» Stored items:
┄┄┄┄┄┄

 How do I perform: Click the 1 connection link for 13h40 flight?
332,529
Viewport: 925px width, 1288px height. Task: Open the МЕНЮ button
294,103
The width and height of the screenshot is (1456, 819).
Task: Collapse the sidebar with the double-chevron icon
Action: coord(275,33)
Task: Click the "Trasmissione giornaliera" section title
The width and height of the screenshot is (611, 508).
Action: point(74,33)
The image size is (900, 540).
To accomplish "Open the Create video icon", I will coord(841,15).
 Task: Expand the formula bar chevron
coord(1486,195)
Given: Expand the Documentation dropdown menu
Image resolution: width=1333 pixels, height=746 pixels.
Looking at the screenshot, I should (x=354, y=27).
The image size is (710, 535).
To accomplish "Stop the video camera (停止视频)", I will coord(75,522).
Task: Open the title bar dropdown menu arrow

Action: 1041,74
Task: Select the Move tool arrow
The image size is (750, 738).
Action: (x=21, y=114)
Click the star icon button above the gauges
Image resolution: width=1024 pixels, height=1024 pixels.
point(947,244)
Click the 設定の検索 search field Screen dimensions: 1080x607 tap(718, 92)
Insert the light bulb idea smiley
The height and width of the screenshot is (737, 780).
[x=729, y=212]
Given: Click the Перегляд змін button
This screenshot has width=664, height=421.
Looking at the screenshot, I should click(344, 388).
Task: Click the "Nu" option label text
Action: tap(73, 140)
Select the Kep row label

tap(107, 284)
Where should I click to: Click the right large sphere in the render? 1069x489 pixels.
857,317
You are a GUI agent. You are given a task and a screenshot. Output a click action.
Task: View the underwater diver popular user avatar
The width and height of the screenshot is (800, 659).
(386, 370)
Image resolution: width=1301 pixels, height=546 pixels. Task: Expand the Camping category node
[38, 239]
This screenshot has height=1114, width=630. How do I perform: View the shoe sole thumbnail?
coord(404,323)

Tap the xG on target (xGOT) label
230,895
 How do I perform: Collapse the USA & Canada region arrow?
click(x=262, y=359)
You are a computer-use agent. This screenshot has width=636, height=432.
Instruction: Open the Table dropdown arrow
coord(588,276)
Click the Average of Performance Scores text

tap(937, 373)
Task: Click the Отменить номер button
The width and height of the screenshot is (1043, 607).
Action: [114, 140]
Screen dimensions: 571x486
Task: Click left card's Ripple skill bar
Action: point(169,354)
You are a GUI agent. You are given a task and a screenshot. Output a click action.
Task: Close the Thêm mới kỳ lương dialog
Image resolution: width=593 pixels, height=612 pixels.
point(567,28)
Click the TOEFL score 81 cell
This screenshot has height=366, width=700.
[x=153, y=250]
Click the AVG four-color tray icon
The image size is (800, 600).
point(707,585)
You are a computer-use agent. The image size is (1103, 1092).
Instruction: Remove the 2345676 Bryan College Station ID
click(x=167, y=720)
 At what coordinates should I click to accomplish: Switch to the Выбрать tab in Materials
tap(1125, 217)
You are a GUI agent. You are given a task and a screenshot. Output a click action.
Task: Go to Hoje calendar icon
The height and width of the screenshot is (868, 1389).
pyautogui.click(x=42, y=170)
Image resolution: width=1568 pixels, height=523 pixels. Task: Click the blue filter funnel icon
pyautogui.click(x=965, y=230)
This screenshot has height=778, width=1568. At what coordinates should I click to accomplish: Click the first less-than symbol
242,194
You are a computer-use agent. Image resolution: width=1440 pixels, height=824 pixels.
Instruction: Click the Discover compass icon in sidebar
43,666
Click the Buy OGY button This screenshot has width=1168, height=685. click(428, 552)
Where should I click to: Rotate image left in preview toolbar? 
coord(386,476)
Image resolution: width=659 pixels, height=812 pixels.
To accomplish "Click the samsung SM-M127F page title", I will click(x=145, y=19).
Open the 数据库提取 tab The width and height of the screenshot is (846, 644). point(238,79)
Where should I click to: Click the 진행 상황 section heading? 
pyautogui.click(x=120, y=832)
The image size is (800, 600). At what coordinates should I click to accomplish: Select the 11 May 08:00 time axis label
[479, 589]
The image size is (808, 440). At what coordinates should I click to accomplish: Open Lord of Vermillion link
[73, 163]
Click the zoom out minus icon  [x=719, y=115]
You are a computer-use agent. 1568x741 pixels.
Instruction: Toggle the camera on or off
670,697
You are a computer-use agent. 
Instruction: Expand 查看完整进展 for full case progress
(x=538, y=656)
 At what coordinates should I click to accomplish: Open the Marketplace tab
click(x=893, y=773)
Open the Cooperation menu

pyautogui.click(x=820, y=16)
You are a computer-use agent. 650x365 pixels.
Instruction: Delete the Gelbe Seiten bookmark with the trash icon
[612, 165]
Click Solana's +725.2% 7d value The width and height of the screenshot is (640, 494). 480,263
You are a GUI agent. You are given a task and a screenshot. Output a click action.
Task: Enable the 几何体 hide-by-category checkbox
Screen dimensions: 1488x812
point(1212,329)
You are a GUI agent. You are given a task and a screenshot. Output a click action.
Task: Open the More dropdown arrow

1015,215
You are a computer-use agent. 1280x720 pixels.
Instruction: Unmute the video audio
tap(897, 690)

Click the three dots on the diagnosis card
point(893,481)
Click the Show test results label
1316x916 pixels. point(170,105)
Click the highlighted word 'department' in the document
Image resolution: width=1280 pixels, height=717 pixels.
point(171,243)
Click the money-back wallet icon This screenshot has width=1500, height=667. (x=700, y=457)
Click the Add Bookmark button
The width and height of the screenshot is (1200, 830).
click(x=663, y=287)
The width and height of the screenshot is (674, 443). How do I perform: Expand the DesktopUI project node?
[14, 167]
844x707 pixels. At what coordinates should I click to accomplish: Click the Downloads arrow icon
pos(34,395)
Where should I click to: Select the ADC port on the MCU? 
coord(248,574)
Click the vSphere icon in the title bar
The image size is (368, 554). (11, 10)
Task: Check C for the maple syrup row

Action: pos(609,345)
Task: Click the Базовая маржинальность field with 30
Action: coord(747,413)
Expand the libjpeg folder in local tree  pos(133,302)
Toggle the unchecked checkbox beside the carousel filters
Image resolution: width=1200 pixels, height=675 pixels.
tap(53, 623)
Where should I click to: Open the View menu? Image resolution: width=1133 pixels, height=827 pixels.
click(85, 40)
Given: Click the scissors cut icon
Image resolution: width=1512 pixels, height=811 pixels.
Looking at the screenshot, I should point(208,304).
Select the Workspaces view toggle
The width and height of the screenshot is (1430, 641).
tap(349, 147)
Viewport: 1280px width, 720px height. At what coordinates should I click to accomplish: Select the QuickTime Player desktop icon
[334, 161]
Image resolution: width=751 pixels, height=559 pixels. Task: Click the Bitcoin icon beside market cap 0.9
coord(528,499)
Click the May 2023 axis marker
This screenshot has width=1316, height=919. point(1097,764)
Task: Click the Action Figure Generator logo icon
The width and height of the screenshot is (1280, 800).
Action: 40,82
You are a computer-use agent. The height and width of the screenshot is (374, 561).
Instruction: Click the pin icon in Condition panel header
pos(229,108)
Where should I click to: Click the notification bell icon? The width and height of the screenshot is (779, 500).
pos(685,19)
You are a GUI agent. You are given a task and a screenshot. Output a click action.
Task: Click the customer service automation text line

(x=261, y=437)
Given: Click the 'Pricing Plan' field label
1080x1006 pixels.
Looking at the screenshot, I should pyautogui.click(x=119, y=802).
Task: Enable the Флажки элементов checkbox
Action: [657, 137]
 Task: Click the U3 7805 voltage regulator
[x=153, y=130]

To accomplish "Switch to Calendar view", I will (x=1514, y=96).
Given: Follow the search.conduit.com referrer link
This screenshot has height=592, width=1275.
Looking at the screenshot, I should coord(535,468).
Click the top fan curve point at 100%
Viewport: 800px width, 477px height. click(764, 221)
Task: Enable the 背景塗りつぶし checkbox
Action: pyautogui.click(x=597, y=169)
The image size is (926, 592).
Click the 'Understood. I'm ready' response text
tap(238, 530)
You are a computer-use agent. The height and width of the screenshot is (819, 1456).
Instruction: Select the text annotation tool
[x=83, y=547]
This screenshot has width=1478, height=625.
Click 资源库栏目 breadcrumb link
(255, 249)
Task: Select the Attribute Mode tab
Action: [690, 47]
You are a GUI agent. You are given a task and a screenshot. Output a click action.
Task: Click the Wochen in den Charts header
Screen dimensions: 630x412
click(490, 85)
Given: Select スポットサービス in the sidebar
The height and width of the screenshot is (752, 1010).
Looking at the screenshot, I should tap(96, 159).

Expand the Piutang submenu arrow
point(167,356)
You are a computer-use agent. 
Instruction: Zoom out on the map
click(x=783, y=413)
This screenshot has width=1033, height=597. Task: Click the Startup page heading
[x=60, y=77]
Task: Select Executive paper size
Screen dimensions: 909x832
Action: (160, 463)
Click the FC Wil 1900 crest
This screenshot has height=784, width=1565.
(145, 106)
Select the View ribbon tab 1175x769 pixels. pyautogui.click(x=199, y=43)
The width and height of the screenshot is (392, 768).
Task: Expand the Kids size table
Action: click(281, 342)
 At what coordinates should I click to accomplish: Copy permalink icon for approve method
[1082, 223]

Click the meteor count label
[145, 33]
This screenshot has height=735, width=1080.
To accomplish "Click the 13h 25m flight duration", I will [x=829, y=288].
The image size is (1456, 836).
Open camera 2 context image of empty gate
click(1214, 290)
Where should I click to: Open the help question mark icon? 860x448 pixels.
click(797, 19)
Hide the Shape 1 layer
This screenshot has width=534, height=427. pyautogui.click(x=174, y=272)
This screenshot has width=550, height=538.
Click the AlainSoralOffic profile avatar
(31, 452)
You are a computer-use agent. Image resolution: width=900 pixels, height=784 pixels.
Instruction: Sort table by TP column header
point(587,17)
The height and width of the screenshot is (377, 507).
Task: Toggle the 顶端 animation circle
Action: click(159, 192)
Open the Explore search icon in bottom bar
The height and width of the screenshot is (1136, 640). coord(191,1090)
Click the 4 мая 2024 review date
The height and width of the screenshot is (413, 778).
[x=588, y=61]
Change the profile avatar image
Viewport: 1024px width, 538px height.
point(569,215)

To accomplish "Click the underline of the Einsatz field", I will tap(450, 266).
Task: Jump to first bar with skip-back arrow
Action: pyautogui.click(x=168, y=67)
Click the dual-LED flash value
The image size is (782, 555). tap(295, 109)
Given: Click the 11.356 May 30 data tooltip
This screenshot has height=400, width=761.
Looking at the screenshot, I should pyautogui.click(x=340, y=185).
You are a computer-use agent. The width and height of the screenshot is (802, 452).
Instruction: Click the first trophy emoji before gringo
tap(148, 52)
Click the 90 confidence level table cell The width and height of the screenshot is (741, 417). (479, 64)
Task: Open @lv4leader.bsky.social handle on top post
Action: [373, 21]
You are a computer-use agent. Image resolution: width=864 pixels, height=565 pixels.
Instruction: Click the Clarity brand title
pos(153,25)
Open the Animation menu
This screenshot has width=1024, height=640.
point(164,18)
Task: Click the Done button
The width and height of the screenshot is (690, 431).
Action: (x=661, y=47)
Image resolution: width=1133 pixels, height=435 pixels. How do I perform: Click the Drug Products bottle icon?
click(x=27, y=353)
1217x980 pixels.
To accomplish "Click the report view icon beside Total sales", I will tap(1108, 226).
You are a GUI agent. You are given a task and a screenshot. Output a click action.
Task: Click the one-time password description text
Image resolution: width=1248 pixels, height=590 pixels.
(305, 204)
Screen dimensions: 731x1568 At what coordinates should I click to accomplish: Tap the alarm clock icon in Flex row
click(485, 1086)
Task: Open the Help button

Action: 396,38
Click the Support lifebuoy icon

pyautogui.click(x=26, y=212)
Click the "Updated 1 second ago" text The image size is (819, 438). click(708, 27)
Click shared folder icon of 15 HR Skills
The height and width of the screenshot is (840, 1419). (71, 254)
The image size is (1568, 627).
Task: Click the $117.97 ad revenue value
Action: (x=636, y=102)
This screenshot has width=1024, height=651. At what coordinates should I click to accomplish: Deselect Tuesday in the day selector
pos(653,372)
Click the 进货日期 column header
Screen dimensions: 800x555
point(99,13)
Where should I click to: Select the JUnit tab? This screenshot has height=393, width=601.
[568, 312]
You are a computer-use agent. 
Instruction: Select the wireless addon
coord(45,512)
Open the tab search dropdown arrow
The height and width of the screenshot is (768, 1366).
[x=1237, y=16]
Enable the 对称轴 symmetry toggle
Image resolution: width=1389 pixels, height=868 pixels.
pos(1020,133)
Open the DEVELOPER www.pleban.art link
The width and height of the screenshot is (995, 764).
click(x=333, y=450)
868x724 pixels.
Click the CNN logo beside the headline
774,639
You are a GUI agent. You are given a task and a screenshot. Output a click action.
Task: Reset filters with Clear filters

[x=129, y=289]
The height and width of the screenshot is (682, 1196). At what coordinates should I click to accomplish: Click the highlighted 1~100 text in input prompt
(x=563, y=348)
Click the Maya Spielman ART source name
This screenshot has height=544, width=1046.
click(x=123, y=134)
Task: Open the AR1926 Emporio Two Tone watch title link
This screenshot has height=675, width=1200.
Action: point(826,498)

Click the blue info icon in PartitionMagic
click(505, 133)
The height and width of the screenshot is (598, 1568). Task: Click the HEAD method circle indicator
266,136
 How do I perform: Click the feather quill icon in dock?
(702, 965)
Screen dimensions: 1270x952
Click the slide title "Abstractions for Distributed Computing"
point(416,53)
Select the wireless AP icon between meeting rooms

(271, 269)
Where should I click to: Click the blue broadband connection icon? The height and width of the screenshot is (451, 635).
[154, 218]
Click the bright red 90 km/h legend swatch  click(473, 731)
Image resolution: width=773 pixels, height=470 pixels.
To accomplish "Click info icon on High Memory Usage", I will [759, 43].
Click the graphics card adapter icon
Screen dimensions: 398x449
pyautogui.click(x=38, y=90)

┄┄┄┄┄┄

» TASK:
Reproduce exactly the section above that begins at the line containing "Where should I click to: Select the ADC" and ends at the line containing "Given: Follow the", leaving out all other lines.

» RESULT FOR THIS EXERCISE:
Where should I click to: Select the ADC port on the MCU? 
coord(248,574)
Click the vSphere icon in the title bar
The image size is (368, 554). (11, 10)
Task: Check C for the maple syrup row

Action: pos(609,345)
Task: Click the Базовая маржинальность field with 30
Action: coord(747,413)
Expand the libjpeg folder in local tree  pos(133,302)
Toggle the unchecked checkbox beside the carousel filters
Image resolution: width=1200 pixels, height=675 pixels.
tap(53, 623)
Where should I click to: Open the View menu? Image resolution: width=1133 pixels, height=827 pixels.
click(85, 40)
Given: Click the scissors cut icon
Image resolution: width=1512 pixels, height=811 pixels.
Looking at the screenshot, I should point(208,304).
Select the Workspaces view toggle
The width and height of the screenshot is (1430, 641).
tap(349, 147)
Viewport: 1280px width, 720px height. At what coordinates should I click to accomplish: Select the QuickTime Player desktop icon
[334, 161]
Image resolution: width=751 pixels, height=559 pixels. Task: Click the Bitcoin icon beside market cap 0.9
coord(528,499)
Click the May 2023 axis marker
This screenshot has width=1316, height=919. point(1097,764)
Task: Click the Action Figure Generator logo icon
The width and height of the screenshot is (1280, 800).
Action: 40,82
You are a computer-use agent. The height and width of the screenshot is (374, 561).
Instruction: Click the pin icon in Condition panel header
pos(229,108)
Where should I click to: Click the notification bell icon? The width and height of the screenshot is (779, 500).
pos(685,19)
You are a GUI agent. You are given a task and a screenshot. Output a click action.
Task: Click the customer service automation text line

(x=261, y=437)
Given: Click the 'Pricing Plan' field label
1080x1006 pixels.
Looking at the screenshot, I should pyautogui.click(x=119, y=802).
Task: Enable the Флажки элементов checkbox
Action: [657, 137]
 Task: Click the U3 7805 voltage regulator
[x=153, y=130]

To accomplish "Switch to Calendar view", I will (x=1514, y=96).
Given: Follow the search.conduit.com referrer link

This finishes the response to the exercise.